The present study has limitations. At first, our study was retrospective, and patients whose blood samples were not stocked were excluded. Second, power is limited with 103 cases of available KRAS wild-type patients. The results in this study may be just due to lack of power. Further validation of the findings is needed through other prospective studies with inhibitors of these ligands.

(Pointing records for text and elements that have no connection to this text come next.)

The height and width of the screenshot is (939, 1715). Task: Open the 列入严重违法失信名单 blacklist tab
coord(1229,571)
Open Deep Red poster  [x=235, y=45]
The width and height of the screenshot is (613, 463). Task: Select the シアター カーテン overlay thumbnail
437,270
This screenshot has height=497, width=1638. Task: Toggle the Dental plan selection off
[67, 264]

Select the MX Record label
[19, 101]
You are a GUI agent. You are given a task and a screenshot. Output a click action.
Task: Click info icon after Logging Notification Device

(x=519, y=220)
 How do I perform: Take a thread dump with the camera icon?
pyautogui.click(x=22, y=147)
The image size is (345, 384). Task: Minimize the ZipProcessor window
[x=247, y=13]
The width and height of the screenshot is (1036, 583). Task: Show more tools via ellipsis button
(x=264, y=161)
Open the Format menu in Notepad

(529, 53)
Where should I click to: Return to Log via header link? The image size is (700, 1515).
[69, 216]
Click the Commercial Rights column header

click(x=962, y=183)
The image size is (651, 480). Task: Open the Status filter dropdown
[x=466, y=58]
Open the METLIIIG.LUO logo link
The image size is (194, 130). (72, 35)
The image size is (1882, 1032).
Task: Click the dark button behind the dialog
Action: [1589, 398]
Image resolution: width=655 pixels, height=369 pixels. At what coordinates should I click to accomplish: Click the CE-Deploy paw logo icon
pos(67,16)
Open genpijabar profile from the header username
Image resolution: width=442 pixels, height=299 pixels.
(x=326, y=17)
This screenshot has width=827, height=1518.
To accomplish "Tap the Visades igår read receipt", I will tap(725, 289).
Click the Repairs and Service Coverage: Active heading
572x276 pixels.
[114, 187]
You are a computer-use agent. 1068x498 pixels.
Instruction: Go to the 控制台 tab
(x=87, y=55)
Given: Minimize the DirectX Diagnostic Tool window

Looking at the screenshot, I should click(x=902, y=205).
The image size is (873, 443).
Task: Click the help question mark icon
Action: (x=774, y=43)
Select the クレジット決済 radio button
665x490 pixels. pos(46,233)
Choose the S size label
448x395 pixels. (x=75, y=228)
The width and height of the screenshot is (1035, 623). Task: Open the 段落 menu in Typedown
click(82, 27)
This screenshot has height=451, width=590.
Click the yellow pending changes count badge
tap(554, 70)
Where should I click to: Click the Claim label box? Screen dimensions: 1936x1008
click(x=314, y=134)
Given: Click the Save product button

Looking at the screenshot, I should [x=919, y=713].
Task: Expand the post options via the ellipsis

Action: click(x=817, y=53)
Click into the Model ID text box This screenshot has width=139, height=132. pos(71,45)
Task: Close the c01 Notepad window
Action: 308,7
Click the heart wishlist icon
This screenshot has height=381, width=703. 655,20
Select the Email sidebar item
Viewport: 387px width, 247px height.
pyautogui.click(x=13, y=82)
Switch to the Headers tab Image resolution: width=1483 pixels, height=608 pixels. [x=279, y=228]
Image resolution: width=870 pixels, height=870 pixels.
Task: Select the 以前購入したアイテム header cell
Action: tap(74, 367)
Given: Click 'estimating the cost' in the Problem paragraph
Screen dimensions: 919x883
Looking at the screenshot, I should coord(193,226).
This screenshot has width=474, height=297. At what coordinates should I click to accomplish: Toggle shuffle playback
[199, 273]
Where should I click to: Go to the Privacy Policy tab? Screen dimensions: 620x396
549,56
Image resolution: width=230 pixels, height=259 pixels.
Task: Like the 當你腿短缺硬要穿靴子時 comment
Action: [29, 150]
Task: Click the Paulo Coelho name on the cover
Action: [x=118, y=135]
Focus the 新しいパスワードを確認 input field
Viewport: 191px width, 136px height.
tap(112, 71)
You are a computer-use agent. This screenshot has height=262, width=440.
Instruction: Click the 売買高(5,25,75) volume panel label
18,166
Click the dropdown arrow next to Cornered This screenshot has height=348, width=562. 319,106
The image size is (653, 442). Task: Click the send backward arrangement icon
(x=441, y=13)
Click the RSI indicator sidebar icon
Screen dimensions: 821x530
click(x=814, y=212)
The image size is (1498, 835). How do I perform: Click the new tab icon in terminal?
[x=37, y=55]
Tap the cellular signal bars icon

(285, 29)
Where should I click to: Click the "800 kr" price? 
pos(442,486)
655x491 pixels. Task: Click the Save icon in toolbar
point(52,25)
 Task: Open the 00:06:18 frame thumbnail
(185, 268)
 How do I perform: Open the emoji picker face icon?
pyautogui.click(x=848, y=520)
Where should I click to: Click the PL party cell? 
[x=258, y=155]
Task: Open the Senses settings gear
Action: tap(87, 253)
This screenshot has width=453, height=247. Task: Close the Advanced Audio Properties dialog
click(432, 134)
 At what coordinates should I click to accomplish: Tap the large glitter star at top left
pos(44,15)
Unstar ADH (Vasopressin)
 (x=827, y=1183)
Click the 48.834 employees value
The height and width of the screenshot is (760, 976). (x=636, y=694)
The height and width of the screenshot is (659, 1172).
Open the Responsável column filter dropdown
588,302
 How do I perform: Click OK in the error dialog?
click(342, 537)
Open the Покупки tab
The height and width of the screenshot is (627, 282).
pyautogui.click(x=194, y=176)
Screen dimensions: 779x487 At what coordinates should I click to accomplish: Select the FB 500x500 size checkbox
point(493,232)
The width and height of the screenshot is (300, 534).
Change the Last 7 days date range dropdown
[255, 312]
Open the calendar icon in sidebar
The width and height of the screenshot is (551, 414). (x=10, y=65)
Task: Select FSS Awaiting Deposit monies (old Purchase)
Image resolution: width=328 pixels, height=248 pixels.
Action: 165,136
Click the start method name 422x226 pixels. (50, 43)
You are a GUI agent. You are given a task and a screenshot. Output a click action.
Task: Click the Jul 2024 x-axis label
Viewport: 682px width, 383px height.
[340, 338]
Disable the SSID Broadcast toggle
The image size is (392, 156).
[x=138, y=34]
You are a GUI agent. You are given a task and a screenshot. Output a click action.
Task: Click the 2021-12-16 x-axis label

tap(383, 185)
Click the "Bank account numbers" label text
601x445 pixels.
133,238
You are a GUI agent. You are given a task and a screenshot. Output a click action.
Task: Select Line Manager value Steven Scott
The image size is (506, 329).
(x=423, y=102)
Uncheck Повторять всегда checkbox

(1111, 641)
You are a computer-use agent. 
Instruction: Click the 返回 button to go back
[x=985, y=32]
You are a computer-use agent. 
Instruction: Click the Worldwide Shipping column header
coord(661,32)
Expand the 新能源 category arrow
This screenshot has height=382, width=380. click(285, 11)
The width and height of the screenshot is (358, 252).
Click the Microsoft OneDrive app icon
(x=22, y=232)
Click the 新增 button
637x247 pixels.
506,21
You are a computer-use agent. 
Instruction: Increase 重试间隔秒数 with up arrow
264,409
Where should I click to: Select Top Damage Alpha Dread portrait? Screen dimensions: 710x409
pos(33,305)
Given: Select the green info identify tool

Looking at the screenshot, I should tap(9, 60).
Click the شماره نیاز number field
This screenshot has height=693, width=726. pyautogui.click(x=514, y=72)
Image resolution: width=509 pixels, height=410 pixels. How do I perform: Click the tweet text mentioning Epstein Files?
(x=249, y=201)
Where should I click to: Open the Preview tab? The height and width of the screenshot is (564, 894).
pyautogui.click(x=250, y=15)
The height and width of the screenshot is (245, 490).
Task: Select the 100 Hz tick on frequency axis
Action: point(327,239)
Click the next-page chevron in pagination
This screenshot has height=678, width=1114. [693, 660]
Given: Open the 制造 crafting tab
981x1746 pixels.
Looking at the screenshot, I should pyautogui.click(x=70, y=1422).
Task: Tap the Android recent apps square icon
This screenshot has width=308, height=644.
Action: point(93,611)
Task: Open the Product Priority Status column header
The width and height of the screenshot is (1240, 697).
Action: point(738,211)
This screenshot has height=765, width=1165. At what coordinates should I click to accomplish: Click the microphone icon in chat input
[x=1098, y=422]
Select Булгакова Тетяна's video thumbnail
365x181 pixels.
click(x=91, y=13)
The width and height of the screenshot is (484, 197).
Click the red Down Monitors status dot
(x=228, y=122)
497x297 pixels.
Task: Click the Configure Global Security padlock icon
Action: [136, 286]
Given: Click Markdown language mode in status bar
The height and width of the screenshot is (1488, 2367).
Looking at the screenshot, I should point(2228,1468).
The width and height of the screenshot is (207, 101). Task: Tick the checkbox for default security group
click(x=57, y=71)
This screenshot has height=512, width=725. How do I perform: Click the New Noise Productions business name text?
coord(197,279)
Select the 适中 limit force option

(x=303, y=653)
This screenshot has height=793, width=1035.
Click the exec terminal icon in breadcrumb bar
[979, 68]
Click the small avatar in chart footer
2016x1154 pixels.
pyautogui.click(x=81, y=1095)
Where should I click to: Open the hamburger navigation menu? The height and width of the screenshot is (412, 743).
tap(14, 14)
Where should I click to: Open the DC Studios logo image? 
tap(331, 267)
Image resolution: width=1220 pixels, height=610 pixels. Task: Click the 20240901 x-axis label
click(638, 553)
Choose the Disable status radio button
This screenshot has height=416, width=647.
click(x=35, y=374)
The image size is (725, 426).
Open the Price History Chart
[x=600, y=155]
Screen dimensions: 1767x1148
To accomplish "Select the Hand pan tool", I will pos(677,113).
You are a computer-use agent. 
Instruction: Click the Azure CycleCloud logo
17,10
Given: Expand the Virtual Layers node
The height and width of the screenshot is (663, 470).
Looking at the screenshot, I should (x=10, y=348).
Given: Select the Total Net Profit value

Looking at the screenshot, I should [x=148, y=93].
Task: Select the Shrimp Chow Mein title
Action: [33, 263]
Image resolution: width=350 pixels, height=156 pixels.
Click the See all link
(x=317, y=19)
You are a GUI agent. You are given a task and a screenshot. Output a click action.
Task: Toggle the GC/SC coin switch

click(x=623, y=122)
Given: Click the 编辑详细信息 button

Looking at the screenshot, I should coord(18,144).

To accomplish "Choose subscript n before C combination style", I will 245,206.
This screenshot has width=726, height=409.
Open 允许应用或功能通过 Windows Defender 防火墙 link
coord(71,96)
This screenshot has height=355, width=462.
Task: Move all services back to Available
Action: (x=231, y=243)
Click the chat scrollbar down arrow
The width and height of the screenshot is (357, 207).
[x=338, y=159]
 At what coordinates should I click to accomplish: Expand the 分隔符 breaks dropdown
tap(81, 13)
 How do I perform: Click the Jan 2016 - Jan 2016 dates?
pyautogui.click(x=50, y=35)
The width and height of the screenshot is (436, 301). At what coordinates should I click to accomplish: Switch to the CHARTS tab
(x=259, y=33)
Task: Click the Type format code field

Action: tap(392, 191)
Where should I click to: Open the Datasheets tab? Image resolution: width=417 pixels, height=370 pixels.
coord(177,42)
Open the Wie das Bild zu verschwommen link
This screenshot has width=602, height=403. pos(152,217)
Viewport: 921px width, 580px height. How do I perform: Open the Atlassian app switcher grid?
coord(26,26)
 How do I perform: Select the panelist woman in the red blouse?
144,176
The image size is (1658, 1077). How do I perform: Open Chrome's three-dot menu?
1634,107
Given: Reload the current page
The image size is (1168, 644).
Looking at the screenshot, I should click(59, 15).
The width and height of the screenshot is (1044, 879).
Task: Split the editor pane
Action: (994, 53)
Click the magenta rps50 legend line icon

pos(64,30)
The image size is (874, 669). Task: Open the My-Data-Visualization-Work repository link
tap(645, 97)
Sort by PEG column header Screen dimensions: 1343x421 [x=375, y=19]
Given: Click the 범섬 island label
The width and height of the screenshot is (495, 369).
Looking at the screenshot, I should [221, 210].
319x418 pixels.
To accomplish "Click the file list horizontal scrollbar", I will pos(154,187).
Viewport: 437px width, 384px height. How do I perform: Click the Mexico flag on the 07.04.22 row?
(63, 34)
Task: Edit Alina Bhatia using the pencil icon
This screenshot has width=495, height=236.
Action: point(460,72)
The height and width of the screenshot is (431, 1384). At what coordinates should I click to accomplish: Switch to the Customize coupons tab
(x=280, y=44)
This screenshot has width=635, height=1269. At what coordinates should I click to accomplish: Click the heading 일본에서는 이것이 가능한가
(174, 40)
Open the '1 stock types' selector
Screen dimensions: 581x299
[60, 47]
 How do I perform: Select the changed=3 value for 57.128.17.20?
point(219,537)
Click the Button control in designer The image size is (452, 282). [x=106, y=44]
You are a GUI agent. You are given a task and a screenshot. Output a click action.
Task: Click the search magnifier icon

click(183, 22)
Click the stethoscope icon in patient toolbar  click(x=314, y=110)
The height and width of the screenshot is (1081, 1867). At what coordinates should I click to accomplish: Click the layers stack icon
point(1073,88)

In conclusion, the present study revealed that serum HGF and EREG levels were associated with resistance to anti-EGFR antibodies in KRAS wild-type patients with mCRC. Target therapy studies regarding the HGF/Met pathway are now ongoing and under evaluation. According to our data, the concentration of serum HGF might be a potential biomarker for prediction of response and prognosis in dual target therapy with anti-EGFR antibodies and HGF/Met inhibitors. The clinical significance of serum EREG in mCRC has been unclear so far, but our data suggest a novel therapeutic strategy of administration of dual monoclonal anti-EGFR antibodies plus EREG antibodies to mCRC patients with high EREG levels in serum or elevation of serum EREG levels after treatment.